### Consigne A
Dans le texte sur le couvre-feu, à quelle heure commence le couvre-feu depuis la fin du confinement ?
··· Texte de la page ···
• Couvre-feu

    Depuis la fin du confinement, on vit avec un  couvre-feu à 18H. Le mois de janvier passe lentement, et  dans le froid. Des tas de sujets traversent l' esprit, aucun ne s'arrête assez longtemps pour qu'on puisse construire une réflexion solide. Le téléphone, comme c'était prévisible, est devenu un prolongement de la main et de la pensée. Elle, qui vit dans ce pays confiné, s'oblige parfois à le laisser de côté pendant quelques heures, mais l'outil lui  manque et lui est devenu indispensable. L'état de dépendance est intéressant et il mériterait analyse plus approfondie de l'algorithme de sa navigation. Si un jour, elle devient célèbre, ce dont elle doute fort, quelqu'un se penchera  sur celui-ci et découvrira des tas de correspondances inédites. Pourtant, elle ne va jamais sur les sites de rencontre pour s'amuser, et elle évite les scènes de sexe, en images qui ne l'intéressent pas vraiment, elle préfère de beaucoup le faire (l'amour) que le voir. Et même si ce sujet semble vous intéresser, cher lecteur, on ne s'aventurera pas plus loin dans ses révélations.
··· Données de l'exercice ···
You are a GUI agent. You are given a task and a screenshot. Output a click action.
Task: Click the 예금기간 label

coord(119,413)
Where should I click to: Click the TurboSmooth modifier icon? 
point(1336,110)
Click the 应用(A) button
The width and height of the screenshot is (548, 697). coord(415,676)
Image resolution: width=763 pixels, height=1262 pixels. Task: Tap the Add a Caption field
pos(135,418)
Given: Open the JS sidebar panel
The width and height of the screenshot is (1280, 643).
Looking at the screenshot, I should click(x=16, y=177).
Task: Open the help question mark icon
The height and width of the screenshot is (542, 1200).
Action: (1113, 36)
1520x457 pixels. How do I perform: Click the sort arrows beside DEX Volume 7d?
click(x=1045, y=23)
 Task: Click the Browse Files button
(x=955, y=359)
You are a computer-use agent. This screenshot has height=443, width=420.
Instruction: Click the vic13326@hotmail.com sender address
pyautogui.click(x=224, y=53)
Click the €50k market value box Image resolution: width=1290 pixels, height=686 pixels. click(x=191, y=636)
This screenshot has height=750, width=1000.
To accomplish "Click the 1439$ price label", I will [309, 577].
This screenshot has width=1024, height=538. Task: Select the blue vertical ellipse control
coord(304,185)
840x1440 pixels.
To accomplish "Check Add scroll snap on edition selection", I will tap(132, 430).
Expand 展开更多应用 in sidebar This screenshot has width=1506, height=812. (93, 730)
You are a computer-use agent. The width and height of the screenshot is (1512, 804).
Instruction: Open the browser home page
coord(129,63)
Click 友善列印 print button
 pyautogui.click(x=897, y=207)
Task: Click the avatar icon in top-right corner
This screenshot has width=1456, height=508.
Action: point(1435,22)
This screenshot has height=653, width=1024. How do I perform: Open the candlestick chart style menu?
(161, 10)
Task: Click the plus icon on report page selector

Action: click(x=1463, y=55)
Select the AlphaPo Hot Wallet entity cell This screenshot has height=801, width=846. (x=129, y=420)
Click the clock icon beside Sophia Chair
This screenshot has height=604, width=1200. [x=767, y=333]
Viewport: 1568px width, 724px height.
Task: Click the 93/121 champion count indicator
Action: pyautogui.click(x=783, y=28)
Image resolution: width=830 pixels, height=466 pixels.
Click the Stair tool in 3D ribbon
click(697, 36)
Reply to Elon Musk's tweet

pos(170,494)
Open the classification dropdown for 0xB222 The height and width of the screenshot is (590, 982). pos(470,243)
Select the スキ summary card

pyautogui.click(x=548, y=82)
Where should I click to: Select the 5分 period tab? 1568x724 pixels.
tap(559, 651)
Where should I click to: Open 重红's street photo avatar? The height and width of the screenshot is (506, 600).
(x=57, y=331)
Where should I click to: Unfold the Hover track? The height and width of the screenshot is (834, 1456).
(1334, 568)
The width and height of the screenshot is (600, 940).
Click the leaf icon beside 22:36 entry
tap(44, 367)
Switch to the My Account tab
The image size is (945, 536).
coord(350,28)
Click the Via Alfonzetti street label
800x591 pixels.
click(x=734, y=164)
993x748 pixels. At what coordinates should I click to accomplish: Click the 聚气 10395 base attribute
···
### Consigne B
Recopiez à l'identique les lignes des enregistrements, du début jusqu'à la ligne contenant « pos(135,418) », celle-ci comprise.

### Résultat A
À 18 h.

### Résultat B
You are a GUI agent. You are given a task and a screenshot. Output a click action.
Task: Click the 예금기간 label

coord(119,413)
Where should I click to: Click the TurboSmooth modifier icon? 
point(1336,110)
Click the 应用(A) button
The width and height of the screenshot is (548, 697). coord(415,676)
Image resolution: width=763 pixels, height=1262 pixels. Task: Tap the Add a Caption field
pos(135,418)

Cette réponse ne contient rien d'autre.